Wat deze formule in wezen zegt, is dat de voorwaardelijke waarschijnlijkheid van de gebeurtenis wordt berekend EEN gezien de gebeurtenis B., veranderen we onze sample ruimte zodat deze alleen uit de set bestaat B.​Daarbij houden we geen rekening met het hele evenement EEN, maar alleen het deel van EEN dat is ook vervat in B.​De set die we zojuist hebben beschreven, kan in meer vertrouwde termen worden geïdentificeerd als het snijpunt van EEN en B..

We kunnen algebra gebruiken om de bovenstaande formule op een andere manier uit te drukken:

P (EEN ∩ B) = P (A | B) P (B)

Voorbeeld

In het licht van deze informatie zullen we het voorbeeld waarmee we zijn begonnen opnieuw bekijken. We willen weten hoe waarschijnlijk het is om een ​​koning te trekken, aangezien er al een aas is getrokken. Dus het evenement EEN is dat we een koning trekken. Evenement B. is dat we een aas trekken.


De kans dat beide gebeurtenissen plaatsvinden en we trekken een aas en vervolgens een koning komt overeen met P (A ∩ B). De waarde van deze kans is 12/2652. De kans op een gebeurtenis B., dat we een aas trekken is 4/52. We gebruiken dus de voorwaardelijke kansformule en zien dat de kans om een ​​dam te trekken gegeven dat er een aas is getrokken (16/2652) / (4/52) = 4/51 is.

Een ander voorbeeld

Voor een ander voorbeeld kijken we naar het waarschijnlijkheidsexperiment waarbij we twee dobbelstenen gooien. Een vraag die we zouden kunnen stellen is: "Wat is de kans dat we een drie hebben gegooid, gegeven het feit dat we een som van minder dan zes hebben gegooid?"

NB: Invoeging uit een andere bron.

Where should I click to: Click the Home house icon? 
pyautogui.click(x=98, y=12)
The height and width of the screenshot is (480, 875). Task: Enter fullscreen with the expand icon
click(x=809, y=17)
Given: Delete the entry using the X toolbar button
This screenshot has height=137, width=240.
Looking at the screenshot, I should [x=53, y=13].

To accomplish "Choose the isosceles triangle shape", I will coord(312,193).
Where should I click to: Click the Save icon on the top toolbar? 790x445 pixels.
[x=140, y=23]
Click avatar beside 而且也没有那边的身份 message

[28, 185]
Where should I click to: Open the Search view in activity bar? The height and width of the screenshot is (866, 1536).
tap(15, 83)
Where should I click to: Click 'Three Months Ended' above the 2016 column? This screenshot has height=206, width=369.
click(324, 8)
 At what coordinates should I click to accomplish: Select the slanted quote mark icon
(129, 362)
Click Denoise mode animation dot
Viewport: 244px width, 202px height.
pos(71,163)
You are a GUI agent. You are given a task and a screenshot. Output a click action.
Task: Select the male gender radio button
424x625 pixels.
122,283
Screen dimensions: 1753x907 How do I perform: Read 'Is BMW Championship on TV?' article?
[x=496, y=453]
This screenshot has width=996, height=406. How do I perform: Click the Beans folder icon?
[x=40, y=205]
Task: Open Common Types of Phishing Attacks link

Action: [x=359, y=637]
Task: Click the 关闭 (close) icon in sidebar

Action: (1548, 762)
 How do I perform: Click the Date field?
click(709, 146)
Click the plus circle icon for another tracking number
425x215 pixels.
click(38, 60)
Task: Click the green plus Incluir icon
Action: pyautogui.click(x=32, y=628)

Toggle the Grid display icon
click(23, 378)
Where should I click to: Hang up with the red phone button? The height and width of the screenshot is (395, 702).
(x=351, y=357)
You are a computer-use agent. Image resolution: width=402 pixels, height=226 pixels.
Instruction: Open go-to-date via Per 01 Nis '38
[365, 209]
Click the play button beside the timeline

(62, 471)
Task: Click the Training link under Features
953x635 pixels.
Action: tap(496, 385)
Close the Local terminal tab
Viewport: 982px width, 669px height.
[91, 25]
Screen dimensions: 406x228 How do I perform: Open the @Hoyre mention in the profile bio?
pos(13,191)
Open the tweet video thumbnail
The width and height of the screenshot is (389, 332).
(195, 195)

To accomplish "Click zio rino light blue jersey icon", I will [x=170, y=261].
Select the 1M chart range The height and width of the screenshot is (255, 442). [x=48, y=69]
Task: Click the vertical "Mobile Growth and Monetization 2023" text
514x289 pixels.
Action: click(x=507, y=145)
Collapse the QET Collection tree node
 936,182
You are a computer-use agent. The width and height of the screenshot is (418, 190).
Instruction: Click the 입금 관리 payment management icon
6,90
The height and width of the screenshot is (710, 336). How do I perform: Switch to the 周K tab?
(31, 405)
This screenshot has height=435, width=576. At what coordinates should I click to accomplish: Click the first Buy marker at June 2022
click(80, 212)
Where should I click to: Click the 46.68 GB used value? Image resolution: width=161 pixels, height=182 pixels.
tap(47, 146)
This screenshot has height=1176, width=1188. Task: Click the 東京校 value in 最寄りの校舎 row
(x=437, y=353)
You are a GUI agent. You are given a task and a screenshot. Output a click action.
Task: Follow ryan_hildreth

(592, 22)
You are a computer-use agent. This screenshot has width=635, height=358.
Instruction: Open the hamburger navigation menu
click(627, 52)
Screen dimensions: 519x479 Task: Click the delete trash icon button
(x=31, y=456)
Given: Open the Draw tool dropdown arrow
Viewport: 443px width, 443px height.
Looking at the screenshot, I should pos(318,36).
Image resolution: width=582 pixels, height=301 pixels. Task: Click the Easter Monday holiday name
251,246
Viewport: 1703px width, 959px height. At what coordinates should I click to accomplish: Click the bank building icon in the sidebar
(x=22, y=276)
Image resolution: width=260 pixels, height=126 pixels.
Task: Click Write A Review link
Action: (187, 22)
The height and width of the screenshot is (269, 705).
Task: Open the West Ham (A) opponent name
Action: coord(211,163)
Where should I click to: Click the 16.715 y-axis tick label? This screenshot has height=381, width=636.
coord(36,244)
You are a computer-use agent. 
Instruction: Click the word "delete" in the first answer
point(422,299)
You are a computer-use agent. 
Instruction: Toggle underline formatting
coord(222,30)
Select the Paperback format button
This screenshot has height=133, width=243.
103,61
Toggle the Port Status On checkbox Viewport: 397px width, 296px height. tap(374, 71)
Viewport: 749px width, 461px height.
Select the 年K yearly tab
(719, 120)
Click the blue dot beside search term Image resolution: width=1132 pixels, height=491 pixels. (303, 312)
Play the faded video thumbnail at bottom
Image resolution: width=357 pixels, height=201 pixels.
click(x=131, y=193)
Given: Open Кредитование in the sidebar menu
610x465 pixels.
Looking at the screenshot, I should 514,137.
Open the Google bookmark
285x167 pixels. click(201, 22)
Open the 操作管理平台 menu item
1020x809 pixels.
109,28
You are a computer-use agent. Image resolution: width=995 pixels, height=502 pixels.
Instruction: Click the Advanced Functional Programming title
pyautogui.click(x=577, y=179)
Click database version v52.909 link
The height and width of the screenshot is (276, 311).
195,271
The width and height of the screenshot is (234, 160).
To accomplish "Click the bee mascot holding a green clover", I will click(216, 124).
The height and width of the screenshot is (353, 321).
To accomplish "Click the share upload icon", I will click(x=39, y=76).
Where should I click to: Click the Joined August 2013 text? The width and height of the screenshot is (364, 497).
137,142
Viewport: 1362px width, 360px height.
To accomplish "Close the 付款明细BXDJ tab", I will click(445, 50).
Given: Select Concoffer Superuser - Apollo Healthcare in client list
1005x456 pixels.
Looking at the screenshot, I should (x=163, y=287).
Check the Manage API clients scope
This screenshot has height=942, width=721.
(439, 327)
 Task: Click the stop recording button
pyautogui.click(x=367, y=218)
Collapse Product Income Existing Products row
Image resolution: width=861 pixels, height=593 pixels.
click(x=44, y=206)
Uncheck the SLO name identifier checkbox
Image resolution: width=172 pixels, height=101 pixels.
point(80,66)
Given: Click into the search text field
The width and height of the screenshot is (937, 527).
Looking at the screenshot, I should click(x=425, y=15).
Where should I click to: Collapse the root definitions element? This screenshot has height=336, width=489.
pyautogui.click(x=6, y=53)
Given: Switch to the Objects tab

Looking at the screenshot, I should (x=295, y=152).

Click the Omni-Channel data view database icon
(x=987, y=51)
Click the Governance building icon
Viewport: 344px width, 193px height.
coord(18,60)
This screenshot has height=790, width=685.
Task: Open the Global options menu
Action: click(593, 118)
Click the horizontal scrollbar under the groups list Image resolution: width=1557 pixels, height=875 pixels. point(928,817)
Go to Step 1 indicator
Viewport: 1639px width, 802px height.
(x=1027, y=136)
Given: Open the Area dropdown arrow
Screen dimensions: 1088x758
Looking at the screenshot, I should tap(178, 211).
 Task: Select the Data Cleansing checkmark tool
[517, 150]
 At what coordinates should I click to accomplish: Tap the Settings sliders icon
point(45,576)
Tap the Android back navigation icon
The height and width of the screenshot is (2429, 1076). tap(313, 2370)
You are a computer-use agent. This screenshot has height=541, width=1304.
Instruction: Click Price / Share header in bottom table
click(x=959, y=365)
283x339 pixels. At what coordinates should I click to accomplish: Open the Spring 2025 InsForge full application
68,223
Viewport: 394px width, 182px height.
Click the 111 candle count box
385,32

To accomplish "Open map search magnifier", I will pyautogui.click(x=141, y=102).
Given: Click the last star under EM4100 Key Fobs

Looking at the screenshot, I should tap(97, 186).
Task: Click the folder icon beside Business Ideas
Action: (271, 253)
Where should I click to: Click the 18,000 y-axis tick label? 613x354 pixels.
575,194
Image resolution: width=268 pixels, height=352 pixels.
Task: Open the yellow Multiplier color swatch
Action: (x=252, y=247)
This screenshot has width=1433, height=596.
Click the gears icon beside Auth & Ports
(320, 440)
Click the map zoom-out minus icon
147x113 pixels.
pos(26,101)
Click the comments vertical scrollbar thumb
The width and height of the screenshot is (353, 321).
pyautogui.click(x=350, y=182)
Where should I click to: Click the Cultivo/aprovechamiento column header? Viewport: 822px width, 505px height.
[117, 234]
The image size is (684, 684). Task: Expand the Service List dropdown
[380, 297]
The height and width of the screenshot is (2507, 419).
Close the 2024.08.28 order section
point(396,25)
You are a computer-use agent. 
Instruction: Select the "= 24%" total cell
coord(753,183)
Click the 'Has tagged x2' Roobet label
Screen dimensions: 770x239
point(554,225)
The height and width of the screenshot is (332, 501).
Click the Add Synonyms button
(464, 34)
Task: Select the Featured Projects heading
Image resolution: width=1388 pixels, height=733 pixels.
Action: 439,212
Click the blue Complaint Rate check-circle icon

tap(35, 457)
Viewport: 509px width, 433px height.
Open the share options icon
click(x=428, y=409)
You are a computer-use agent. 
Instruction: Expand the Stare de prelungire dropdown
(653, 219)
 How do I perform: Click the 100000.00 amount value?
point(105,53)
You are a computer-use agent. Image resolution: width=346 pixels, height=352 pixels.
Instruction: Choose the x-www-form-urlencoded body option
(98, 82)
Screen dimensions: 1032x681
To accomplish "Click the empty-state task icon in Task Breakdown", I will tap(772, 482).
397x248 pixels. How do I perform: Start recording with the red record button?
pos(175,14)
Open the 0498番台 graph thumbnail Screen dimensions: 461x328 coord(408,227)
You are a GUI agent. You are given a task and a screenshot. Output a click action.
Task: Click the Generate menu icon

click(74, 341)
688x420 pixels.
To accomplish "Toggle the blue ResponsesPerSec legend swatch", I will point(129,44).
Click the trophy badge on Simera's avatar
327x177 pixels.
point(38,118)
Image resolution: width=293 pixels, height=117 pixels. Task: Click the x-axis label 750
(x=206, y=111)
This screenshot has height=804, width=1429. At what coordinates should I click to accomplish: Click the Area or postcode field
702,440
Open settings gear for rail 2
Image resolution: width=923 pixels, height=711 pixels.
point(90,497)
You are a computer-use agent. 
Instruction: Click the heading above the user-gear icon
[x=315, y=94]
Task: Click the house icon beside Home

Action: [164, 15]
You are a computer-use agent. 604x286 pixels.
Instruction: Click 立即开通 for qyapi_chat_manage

Hier het evenement EEN is dat we een drie hebben gegooid, en het evenement B. is dat we een som van minder dan zes hebben gegooid. Er zijn in totaal 36 manieren om met twee dobbelstenen te gooien. Van deze 36 manieren kunnen we op tien manieren een som van minder dan zes rollen:

  • 1 + 1 = 2
  • 1 + 2 = 3
  • 1 + 3 = 4
  • 1 + 4 = 5
  • 2 + 1 = 3
  • 2 + 2 = 4
  • 2 + 3 = 5
  • 3 + 1 = 4
  • 3 + 2 = 5
  • 4 + 1 = 5

Onafhankelijke evenementen

Er zijn enkele gevallen waarin de voorwaardelijke waarschijnlijkheid van EEN gezien de gebeurtenis B. is gelijk aan de kans van EEN​In deze situatie zeggen we dat de gebeurtenissen EEN en B. zijn onafhankelijk van elkaar. De bovenstaande formule wordt:


P (A | B) = P (A) = P (EEN ∩ B) / P (B),

en we herstellen de formule dat voor onafhankelijke gebeurtenissen de waarschijnlijkheid van beide is EEN en B. wordt gevonden door de kansen van elk van deze gebeurtenissen te vermenigvuldigen:

P (EEN ∩ B) = P (B) P (EEN)

Als twee gebeurtenissen onafhankelijk zijn, betekent dit dat de ene gebeurtenis geen effect heeft op de andere. Een munt omdraaien en dan een andere is een voorbeeld van onafhankelijke gebeurtenissen. De ene coinflip heeft geen effect op de andere.

Waarschuwingen

Wees heel voorzichtig om te bepalen welke gebeurtenis van de andere afhangt. In het algemeen P (A | B) is niet gelijk aan P (B | A)​Dat is de kans van EEN gezien de gebeurtenis B. is niet hetzelfde als de waarschijnlijkheid van B. gezien de gebeurtenis EEN.

In een voorbeeld hierboven hebben we gezien dat bij het gooien van twee dobbelstenen de kans om een ​​drie te gooien, gegeven dat we een som van minder dan zes hebben gegooid, 4/10 was. Aan de andere kant, wat is de kans om een ​​som van minder dan zes te rollen, gegeven het feit dat we een drie hebben gegooid? De kans op het gooien van een drie en een som van minder dan zes is 4/36. De kans om met ten minste één drie te rollen is 11/36. Dus de voorwaardelijke kans is in dit geval (4/36) / (11/36) = 4/11.